Exercise:
Can you find the lines of the listing that include "text" and copy every one?

Data for analysis:
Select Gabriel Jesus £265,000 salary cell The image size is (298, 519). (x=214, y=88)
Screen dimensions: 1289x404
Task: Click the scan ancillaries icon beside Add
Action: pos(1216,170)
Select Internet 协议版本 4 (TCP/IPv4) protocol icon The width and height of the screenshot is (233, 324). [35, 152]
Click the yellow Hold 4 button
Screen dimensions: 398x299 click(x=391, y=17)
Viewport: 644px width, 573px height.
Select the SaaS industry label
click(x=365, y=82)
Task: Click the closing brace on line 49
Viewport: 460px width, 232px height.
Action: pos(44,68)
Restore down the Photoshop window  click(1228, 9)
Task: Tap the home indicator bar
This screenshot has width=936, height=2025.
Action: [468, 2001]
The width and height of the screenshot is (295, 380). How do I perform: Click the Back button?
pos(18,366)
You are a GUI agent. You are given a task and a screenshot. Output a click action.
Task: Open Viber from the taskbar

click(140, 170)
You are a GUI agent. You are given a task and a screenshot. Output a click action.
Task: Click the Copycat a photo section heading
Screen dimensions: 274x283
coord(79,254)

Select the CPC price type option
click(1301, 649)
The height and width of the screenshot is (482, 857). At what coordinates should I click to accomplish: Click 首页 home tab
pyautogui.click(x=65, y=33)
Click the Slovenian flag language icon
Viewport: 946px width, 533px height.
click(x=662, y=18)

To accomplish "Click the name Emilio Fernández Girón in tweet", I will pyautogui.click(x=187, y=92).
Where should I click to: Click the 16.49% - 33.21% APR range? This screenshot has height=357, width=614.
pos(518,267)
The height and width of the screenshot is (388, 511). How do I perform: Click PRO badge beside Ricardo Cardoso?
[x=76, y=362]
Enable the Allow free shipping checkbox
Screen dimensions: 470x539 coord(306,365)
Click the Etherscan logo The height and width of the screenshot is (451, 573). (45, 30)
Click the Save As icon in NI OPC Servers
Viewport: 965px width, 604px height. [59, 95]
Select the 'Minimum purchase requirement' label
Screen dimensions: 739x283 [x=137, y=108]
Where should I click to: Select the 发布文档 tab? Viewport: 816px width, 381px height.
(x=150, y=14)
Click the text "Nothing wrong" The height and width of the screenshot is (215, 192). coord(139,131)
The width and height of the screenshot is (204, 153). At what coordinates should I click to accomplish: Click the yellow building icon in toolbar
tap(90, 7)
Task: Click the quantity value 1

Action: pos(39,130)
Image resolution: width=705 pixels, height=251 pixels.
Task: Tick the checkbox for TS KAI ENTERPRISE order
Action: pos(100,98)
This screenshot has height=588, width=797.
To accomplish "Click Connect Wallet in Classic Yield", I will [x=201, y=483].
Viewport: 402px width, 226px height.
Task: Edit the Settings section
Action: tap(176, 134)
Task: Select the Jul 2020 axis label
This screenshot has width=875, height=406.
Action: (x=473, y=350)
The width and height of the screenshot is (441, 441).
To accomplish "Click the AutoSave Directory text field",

Answer to the problem:
Click the text "Nothing wrong" The height and width of the screenshot is (215, 192). coord(139,131)
To accomplish "Click the AutoSave Directory text field",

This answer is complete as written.